4. **What's the total length of all these combined intervals?** It's (the total length for $$Z_1$$) + (the total length for $$Z_2$$). Since the first one was less than `epsilon / 2` and the second one was also less than `epsilon / 2`, their sum is less than `epsilon / 2 + epsilon / 2 = epsilon`.
5. **Conclusion for (a):** Since we were able to cover $$Z_1 \cup Z_2$$ with intervals whose total length is less than `epsilon` (and we could do this for *any* `epsilon` you pick), it means $$Z_1 \cup Z_2$$ is also a null set! Pretty neat, right? It's like combining two super thin pieces of paper still results in a super thin piece of paper.

**Part (b): What if we have an endless list of null sets ($$Z_1, Z_2, Z_3, ...$$), will their union (adding them all together) still be a null set?**

This one is a bit trickier, but the same idea applies!

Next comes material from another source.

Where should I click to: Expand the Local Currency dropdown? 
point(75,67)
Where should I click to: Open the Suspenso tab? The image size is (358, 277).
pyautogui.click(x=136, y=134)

1. **Think about how small we need to make each cover:** For each set $$Z_n$$ (where 'n' just means the 1st set, 2nd set, 3rd set, and so on), we need to cover it with intervals. But we need to be really clever about how small we make the total length for each $$Z_n$$.
* For $$Z_1$$, let's make sure its covering intervals add up to less than `epsilon / 2`.
* For $$Z_2$$, let's make sure its covering intervals add up to less than `epsilon / 4`.
* For $$Z_3$$, let's make sure its covering intervals add up to less than `epsilon / 8`.
* And so on! For any $$Z_n$$, we make sure its covering intervals add up to less than `epsilon / 2^n`. (The `2^n` part means 2, then 4, then 8, then 16, and so on, getting smaller really fast!)
2. **Why can we do this?** Because each $$Z_n$$ is a null set, we can always choose an `epsilon` as small as we want for it. So, choosing `epsilon / 2^n` is totally fine!
3. **Now, let's consider the big union of all these sets: $$\bigcup_{n=1}^{\infty} Z_n$$.** This means we're looking at everything that's in $$Z_1$$, or $$Z_2$$, or $$Z_3$$, or any of them. If we take *all* the intervals from the cover of $$Z_1$$, plus *all* the intervals from the cover of $$Z_2$$, plus *all* the intervals from the cover of $$Z_3$$, and so on, then all these intervals together will definitely cover the big union!
4. **What's the total length of ALL these intervals?** It's the sum of all those tiny lengths we picked:
(length for $$Z_1$$) + (length for $$Z_2$$) + (length for $$Z_3$$) + ...
which is less than:
`epsilon / 2` + `epsilon / 4` + `epsilon / 8` + ...
5. **Let's look at that sum:** `epsilon * (1/2 + 1/4 + 1/8 + ...)`. The part in the parentheses, `1/2 + 1/4 + 1/8 + ...`, is a famous sum! If you keep adding half of what's left, you get closer and closer to 1. For example, 1/2 is 0.5, 1/2+1/4 is 0.75, 1/2+1/4+1/8 is 0.875. This sum gets arbitrarily close to 1.
6. **Conclusion for (b):** So, the total length of all our covering intervals is less than `epsilon * 1 = epsilon`. Since we can make this total length less than any `epsilon` you pick (by making each individual part `epsilon / 2^n` tiny enough), it means that even an endless union of null sets is still a null set! Wow! It's like having an infinite stack of super, super thin papers, and no matter how many you stack, the total thickness is still practically nothing!